MATERIAL FOR THIS EXERCISE:
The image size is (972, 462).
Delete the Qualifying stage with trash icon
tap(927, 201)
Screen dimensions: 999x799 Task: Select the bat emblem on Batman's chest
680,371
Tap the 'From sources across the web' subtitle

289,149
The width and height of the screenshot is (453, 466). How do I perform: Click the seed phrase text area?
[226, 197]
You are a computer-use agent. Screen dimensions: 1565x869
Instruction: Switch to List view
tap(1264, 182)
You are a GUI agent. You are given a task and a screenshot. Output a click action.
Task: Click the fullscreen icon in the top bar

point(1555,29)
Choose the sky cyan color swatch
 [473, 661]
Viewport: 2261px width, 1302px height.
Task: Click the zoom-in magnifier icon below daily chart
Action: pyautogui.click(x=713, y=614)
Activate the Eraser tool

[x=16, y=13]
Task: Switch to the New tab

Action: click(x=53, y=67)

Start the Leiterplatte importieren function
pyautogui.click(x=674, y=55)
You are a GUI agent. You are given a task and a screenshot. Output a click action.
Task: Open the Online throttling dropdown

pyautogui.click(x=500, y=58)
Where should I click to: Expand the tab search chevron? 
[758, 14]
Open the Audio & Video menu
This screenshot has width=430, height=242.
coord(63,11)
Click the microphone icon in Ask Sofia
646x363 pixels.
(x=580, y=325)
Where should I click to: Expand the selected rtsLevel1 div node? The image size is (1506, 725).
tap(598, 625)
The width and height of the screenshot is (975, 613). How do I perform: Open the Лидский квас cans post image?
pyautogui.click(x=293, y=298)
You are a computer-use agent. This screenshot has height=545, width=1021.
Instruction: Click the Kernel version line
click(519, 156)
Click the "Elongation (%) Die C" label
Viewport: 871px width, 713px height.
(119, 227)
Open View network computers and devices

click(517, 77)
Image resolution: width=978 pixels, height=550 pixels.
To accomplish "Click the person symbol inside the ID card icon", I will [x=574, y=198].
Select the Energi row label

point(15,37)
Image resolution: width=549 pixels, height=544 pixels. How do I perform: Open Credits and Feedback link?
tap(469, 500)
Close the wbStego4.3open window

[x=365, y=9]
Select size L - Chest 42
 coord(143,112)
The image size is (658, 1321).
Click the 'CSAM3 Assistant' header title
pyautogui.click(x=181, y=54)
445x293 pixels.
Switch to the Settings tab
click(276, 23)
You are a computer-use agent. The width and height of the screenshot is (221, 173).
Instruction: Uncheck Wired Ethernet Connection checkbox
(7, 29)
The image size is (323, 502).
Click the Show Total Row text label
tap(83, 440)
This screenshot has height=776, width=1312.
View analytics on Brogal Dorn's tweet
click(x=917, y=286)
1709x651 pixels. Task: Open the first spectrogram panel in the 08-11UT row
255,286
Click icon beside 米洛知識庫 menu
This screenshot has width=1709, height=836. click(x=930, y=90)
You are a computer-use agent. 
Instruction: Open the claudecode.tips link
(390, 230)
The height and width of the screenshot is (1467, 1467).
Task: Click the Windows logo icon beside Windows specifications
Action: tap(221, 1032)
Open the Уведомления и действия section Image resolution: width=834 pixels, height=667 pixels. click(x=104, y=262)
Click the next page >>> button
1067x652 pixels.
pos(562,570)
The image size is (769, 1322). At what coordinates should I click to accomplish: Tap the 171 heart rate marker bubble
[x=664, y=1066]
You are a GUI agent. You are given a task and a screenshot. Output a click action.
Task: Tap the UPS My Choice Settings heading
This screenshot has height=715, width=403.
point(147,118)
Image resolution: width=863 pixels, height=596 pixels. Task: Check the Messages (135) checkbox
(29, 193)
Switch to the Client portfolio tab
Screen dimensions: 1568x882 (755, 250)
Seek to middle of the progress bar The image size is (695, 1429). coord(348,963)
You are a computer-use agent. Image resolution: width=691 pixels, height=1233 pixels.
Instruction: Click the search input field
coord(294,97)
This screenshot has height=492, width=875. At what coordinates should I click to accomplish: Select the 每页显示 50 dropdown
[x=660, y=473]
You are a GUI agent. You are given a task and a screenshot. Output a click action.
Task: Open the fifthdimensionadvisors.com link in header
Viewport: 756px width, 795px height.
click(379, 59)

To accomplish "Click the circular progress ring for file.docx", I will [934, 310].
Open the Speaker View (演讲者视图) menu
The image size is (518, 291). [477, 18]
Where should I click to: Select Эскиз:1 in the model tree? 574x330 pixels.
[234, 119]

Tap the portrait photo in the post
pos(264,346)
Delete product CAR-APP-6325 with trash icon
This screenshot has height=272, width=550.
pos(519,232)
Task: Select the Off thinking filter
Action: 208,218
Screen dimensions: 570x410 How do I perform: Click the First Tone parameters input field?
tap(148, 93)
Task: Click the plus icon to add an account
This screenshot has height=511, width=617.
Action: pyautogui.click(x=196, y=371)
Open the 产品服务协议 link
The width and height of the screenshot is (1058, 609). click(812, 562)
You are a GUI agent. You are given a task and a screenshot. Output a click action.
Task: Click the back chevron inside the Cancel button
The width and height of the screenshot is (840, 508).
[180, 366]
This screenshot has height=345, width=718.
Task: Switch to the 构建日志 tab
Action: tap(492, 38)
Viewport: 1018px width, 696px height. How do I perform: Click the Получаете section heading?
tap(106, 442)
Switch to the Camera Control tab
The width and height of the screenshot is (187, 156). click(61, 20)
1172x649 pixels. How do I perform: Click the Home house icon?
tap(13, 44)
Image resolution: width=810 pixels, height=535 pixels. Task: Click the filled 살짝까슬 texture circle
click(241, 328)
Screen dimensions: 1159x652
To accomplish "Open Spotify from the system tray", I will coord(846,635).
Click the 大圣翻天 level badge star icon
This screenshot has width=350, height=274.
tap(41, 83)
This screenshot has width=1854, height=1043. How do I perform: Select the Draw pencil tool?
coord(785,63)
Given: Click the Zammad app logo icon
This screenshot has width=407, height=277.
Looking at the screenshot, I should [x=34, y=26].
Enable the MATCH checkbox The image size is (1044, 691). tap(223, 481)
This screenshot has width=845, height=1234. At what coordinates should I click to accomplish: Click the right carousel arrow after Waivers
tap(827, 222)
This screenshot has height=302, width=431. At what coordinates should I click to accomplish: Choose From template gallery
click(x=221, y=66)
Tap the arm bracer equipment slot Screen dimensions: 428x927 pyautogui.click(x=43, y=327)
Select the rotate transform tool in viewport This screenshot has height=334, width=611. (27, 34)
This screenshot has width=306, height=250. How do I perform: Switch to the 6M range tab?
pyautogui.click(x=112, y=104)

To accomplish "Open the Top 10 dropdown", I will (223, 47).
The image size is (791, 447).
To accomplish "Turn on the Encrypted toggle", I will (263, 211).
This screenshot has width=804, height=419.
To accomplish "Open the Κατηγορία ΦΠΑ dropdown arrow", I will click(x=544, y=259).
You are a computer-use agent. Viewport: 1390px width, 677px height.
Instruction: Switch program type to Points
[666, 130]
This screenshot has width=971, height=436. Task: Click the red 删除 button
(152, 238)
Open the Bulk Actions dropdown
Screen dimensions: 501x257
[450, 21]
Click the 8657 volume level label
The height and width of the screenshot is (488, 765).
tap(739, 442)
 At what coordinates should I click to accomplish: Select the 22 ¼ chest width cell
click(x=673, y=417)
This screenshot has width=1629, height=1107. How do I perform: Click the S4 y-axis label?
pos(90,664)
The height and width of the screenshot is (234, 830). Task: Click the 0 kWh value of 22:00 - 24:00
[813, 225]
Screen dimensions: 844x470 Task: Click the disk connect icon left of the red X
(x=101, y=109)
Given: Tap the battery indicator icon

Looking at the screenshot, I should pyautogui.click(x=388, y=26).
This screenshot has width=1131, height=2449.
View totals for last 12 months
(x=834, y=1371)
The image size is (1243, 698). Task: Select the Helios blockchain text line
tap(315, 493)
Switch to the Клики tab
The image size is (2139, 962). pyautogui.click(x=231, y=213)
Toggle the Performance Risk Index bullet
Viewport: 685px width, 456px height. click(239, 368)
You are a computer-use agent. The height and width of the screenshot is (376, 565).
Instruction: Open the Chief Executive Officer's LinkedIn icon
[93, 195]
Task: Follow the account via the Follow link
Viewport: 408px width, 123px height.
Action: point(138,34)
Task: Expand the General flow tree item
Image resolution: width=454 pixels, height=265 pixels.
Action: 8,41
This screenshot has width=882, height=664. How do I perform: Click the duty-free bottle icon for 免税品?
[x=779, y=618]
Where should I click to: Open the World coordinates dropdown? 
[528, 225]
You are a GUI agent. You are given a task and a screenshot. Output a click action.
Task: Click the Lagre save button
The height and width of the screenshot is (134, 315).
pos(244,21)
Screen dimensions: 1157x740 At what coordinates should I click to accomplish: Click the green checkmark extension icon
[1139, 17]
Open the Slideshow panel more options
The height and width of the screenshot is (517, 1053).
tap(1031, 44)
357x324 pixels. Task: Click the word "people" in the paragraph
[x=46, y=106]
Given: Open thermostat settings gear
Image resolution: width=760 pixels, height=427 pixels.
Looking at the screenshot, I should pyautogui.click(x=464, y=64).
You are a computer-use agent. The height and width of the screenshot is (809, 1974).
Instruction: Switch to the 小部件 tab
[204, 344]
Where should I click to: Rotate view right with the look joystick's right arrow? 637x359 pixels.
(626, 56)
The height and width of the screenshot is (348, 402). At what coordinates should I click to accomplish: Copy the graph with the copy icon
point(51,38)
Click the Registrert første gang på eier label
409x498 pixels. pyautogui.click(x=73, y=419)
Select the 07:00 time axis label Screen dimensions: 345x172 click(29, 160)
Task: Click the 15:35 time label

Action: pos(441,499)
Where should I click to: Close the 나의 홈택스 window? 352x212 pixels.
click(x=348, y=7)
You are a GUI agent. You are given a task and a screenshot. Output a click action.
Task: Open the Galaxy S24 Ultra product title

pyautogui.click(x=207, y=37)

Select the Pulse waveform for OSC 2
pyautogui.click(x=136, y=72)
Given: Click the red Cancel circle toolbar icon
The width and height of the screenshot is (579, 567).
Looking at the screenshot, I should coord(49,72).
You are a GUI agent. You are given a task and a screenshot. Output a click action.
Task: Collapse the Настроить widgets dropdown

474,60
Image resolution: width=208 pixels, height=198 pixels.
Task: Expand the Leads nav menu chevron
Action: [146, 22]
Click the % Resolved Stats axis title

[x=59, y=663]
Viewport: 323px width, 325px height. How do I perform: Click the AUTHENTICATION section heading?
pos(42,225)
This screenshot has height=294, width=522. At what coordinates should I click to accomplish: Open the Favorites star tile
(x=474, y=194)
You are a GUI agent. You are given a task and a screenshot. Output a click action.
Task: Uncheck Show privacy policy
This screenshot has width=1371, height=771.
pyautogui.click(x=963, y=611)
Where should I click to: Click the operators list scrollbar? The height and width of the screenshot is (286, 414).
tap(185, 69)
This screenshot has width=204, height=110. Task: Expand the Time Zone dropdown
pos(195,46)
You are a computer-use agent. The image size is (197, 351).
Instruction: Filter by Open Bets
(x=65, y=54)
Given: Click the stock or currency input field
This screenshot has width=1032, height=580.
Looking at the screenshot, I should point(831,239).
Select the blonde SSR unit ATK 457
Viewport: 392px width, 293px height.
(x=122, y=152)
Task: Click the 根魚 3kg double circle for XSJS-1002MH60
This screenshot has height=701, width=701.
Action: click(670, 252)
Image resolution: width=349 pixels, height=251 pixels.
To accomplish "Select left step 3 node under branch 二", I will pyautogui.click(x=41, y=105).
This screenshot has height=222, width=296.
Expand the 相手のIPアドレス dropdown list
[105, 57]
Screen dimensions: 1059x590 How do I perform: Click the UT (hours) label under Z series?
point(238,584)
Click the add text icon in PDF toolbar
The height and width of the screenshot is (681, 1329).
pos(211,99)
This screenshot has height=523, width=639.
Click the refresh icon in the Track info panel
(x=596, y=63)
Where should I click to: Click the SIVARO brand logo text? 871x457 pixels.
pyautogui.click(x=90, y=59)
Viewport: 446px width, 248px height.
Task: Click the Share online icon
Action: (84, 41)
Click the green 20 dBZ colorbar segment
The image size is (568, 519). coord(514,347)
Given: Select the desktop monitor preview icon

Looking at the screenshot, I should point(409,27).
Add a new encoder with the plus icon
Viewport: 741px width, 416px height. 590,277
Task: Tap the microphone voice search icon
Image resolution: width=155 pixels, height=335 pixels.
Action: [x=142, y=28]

CHALLENGE: Duplicate the lines from the one with "Task: Click the plus icon to add an account" up to and including the one with "Action: tap(492, 38)".

THE RESPONSE:
Task: Click the plus icon to add an account
This screenshot has height=511, width=617.
Action: pyautogui.click(x=196, y=371)
Open the 产品服务协议 link
The width and height of the screenshot is (1058, 609). click(812, 562)
You are a GUI agent. You are given a task and a screenshot. Output a click action.
Task: Click the back chevron inside the Cancel button
The width and height of the screenshot is (840, 508).
[180, 366]
This screenshot has height=345, width=718.
Task: Switch to the 构建日志 tab
Action: tap(492, 38)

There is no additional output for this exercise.